Although molecular subtype has not been recommended to guide the usage of PMRT, this issue has still been discussed in several studies. Few studies analyzed the different roles of PMRT for older patients on the basis of HER2/neu status and molecular subtypes. The DBCCG 82b and 82c trials analyzed the response to PMRT on different subtypes for patients with PMRT. It showed significant overall survival improvement after receiving PMRT was found in the HR+/HER-2- subtype patients, while not found in the HR-/HER-2 + and triple-negative subtype [23]. Another study for patients with T1-2N1 tumors found that HER2 positive patients (including Luminal B and HER2 enriched subtype) did not improve survival, with only a marginal advantage of overall survival observed for the HR+/ HER-2 + group [24]. Our study displayed the benefit from PRMT for HR+/HER-2- and HR-/HER-2- subtype on both BCSS and OS. Interestingly, elderly patients with HER-2 + tumors did not significantly BCSS benefit from PMRT, with only a marginal survival advantage was shown for the HR+/ HER-2 + subtype in patients with T1-2N1 tumor. Indeed, some literature reported that overexpressed HER-2 with receipt of RT have an increased recurrence risk than HER-2 negative subtype [25]. These results may be due to individual radioresistance associated with multiple molecular mechanisms in the HER-2 positive subtype [26].
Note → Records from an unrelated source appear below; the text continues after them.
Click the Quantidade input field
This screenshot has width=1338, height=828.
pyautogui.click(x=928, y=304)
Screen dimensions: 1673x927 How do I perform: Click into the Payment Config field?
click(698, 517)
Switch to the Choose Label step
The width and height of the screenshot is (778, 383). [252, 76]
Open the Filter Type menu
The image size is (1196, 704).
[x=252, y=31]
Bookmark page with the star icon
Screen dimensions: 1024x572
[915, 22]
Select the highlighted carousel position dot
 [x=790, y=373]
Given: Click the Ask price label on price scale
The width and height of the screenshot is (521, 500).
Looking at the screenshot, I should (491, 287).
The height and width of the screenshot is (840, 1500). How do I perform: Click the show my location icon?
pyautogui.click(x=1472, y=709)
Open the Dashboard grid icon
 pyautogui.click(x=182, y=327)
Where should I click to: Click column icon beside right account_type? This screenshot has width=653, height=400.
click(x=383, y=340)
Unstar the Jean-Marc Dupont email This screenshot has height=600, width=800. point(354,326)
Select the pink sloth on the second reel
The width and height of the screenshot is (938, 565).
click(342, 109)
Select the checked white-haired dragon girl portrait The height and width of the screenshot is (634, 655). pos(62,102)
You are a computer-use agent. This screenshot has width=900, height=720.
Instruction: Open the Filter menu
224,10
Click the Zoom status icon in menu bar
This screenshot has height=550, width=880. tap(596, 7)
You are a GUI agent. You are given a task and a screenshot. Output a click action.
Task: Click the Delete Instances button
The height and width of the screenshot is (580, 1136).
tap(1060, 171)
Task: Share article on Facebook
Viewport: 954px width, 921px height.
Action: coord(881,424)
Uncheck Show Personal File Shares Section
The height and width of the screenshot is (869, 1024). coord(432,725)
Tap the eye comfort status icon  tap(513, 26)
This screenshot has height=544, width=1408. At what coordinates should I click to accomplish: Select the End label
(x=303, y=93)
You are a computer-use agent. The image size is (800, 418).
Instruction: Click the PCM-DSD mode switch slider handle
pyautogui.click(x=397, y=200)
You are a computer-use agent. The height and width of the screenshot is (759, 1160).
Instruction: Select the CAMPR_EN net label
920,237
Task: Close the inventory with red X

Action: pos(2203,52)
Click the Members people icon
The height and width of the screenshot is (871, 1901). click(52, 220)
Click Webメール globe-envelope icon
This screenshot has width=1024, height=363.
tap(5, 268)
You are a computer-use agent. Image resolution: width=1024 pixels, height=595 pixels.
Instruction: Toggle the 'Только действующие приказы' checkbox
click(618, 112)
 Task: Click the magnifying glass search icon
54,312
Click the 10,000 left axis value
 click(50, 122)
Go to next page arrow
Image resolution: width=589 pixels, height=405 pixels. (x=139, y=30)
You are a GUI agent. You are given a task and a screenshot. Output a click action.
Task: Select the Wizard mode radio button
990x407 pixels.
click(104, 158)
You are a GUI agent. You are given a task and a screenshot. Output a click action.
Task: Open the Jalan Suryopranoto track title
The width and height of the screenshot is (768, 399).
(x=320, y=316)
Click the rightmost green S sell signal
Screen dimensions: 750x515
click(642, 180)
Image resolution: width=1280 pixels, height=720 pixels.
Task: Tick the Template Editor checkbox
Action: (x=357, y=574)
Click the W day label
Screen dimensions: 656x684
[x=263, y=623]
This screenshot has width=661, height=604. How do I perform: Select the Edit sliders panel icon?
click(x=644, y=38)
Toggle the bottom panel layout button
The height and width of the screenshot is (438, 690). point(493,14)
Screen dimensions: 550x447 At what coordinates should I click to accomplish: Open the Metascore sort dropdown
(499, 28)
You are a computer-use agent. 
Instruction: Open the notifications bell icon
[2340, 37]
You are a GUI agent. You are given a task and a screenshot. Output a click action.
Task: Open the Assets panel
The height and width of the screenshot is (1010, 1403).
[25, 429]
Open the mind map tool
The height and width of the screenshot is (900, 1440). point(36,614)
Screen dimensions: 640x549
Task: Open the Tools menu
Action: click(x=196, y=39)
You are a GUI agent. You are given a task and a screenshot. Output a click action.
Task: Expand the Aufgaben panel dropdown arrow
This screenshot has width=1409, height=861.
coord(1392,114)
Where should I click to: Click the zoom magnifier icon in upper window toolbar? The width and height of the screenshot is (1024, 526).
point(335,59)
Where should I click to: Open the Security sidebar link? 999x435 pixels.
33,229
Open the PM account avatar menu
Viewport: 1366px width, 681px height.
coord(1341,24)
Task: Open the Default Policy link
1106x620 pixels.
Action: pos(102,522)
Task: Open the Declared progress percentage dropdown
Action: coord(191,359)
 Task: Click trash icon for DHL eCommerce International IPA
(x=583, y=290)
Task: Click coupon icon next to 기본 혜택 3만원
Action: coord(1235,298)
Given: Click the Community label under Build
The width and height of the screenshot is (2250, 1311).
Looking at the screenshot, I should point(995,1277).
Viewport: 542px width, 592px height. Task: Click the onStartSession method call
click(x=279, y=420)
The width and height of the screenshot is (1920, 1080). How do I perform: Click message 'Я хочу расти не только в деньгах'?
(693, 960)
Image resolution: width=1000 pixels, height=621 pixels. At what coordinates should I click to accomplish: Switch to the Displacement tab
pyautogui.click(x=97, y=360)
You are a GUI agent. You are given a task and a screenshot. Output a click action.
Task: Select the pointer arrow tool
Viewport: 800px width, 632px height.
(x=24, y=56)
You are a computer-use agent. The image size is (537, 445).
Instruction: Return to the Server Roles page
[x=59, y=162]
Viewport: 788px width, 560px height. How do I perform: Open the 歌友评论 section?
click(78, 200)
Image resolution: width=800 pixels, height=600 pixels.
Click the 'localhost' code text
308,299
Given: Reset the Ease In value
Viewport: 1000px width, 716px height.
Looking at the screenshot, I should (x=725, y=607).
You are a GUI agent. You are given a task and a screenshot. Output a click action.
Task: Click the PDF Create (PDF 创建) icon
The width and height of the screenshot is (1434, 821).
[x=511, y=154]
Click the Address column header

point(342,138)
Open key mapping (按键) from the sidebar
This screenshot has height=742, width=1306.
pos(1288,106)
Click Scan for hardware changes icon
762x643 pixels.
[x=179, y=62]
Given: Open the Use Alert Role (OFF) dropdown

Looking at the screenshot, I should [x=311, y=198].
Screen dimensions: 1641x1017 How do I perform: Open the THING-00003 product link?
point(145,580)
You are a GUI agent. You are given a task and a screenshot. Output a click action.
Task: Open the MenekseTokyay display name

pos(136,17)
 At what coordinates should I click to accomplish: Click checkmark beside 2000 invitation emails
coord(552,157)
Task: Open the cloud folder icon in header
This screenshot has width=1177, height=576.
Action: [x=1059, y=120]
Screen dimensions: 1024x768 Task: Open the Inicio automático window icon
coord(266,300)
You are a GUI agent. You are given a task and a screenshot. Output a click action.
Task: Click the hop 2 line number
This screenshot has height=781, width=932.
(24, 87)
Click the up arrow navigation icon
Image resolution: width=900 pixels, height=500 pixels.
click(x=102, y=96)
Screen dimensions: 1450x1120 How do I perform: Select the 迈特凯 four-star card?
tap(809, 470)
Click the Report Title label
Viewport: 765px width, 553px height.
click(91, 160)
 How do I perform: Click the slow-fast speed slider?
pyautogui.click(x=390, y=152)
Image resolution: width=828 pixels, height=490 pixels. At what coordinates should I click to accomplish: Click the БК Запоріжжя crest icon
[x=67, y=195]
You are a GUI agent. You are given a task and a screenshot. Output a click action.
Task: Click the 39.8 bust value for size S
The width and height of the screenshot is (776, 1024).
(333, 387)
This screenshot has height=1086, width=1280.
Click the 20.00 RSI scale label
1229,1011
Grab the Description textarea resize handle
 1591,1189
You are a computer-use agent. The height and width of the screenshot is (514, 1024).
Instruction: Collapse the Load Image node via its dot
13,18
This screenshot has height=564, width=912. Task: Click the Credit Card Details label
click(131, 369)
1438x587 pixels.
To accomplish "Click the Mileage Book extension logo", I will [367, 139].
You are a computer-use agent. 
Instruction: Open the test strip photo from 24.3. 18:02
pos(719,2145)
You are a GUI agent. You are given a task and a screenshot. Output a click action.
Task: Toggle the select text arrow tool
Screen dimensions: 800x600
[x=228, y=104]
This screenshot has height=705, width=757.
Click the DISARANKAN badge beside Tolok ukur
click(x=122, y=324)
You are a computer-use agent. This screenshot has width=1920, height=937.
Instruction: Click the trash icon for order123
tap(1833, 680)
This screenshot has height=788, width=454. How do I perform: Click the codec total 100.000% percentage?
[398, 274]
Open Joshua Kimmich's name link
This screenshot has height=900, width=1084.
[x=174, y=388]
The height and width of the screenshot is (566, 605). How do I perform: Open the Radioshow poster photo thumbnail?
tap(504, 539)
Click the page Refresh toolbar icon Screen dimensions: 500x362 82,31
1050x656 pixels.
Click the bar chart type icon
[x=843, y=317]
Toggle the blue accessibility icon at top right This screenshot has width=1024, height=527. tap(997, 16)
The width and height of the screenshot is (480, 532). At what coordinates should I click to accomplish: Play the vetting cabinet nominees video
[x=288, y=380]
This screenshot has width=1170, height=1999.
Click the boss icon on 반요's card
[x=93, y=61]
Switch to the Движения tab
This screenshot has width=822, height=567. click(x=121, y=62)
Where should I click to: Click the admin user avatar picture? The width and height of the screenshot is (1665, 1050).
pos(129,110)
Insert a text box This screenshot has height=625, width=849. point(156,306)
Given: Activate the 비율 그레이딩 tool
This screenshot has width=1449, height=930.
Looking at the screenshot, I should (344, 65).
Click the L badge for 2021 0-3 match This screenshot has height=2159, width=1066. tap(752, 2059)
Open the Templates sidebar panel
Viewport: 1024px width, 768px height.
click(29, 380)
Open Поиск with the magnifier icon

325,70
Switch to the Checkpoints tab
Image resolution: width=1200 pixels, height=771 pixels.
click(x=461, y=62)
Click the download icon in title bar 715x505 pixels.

A key clinical challenge is to determine specific elderly patients who are more likely to avoid PMRT. Based on the results of the univariable and multivariable analysis in the non-PMRT cohort, we confirmed its independent prognostic factors (age, race, marital status, histology grade, T stage, N stage, ER status, PR status, and given chemotherapy). Then we developed a prognostic nomogram to predict 1-, 3-, and 5-years OS in the non-PMRT cohort. C-index and calibration curves demonstrated its accuracy and discrimination. X-tile helped us to stratify the entire cohort into different risk groups by the optimal cut-off values. Results found that PMRT did not improve overall survival in the low-risk group, while a substantial survival difference is shown in the moderate- and high-risk groups. To the best of our knowledge, this is the first study to build up a nomogram predicting the effect of PMRT in elderly breast cancer patients based on large sample size.

This study has several limitations: (1) The data of neoadjuvant chemotheray, endocrine therapy and targeted therapy was over permission in the SEER database. Also, it does not contain data about the locoregional recurrence rate, which was a predictor widely used to reflect the local tumor control by radiotherapy; (2) A notable limitation of our study is the lack of data on comorbidities within the SEER database, which may impact the interpretation of our results. The absence of comorbidity data may lead to an underestimation or overestimation of the true effect of post-mastectomy radiotherapy on survival in our population, as comorbidities can influence patients’ overall health and prognosis; (3) The retrospective nature of this study may lead to selection bias, although PSM has been introduced to minimize baseline differences between the two groups; thus, we need further prospective trials to validate our findings. One prospective randomized trial, the SUPREMO trial, will be reported in 2023, which randomized patients with T1-2N1, T3N0, or T2N0 to be treated with or without postmastectomy radiotherapy [27].

In conclusion, our study demonstrates that post-mastectomy radiotherapy has a definite role in improving survival for females with elderly breast cancer. After a comprehensive assessment of the side effects and the quality of life, the omission of PMRT could be considered in patients with T1-2N1 breast cancer.